Both Apple and Google have introduced security features designed specifically for the scenario where someone steals your phone and tries to change your settings before you can respond. These features only help if they’re turned on before the theft happens.
Apple’s Stolen Device Protection, available on iPhones running iOS 17.3 or later, adds a layer of biometric verification when the phone detects it’s away from familiar locations like your home or workplace. With it enabled, accessing saved passwords, using stored payment methods, or turning off Lost Mode requires Face ID or Touch ID authentication with no passcode fallback. For the most sensitive actions — changing your Apple Account password, signing out of your account, or turning off Stolen Device Protection itself — the phone imposes an additional one-hour security delay followed by a second biometric scan.12Apple Support. About Stolen Device Protection for iPhone That delay is the key feature. It buys you time to remotely lock or erase the phone before the thief can take over your account.

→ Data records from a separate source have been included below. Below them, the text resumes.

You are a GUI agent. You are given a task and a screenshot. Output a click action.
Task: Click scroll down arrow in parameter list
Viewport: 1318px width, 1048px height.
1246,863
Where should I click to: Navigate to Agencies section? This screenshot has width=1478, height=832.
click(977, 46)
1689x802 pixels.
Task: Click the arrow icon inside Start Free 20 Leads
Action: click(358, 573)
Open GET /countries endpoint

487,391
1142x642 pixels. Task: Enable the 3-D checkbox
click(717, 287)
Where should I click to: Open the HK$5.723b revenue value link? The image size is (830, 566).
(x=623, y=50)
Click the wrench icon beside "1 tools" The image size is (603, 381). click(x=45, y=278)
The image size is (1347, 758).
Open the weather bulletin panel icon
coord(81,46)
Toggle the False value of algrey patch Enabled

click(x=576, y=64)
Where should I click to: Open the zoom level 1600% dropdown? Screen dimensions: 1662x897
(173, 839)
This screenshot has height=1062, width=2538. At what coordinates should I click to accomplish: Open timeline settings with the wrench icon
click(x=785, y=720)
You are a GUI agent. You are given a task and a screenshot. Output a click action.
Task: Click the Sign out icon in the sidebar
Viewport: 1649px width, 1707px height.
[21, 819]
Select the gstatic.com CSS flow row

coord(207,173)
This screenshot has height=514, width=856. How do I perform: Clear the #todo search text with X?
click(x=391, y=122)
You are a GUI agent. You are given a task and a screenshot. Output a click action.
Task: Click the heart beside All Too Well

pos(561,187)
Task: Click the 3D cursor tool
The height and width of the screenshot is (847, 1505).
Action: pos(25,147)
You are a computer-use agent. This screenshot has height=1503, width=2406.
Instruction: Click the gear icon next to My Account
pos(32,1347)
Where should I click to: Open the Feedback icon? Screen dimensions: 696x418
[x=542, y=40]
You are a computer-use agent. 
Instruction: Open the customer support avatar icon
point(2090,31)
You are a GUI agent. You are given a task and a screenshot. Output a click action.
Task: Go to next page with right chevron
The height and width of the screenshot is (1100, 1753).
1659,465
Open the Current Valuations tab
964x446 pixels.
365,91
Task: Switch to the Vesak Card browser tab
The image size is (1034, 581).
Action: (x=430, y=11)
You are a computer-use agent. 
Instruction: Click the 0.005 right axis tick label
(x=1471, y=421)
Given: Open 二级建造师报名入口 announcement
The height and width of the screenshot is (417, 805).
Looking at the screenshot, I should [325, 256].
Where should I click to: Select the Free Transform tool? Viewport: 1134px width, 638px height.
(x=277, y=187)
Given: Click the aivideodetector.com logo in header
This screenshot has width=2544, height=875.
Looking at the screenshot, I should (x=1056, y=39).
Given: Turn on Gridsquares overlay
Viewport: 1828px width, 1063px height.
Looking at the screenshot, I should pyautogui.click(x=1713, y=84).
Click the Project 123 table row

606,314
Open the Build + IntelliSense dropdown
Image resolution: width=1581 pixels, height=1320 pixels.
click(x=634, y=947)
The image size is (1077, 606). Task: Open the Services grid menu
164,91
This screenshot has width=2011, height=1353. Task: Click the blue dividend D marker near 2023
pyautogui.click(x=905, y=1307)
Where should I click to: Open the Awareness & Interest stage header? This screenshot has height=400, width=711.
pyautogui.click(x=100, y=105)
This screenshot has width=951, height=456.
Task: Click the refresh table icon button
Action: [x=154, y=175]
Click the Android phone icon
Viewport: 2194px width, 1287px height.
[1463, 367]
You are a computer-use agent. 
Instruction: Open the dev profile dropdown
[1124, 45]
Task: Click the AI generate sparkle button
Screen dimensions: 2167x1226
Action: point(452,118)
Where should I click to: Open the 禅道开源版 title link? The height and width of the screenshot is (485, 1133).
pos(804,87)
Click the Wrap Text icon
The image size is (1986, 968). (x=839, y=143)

Android offers Theft Detection Lock, which uses AI to sense when someone grabs the phone from your hand and runs, bikes, or drives away. If it detects a motion pattern consistent with snatching, it automatically locks the screen.13Google. Android’s Theft Protection Features Keep Your Device and Data Safe It’s not foolproof — a pickpocket who calmly walks away won’t trigger it — but it addresses the common grab-and-run scenario. Combined with a strong PIN and Find My Device, it gives you a meaningful head start.
Neither feature replaces the fundamentals: use a strong passcode (not four digits), enable biometric authentication, keep Find My or Find My Device turned on, and store backup codes for your two-factor authentication accounts somewhere other than your phone. The people who recover fastest from a phone theft are the ones who set these things up when they were bored on a Tuesday, not the ones scrambling after the fact.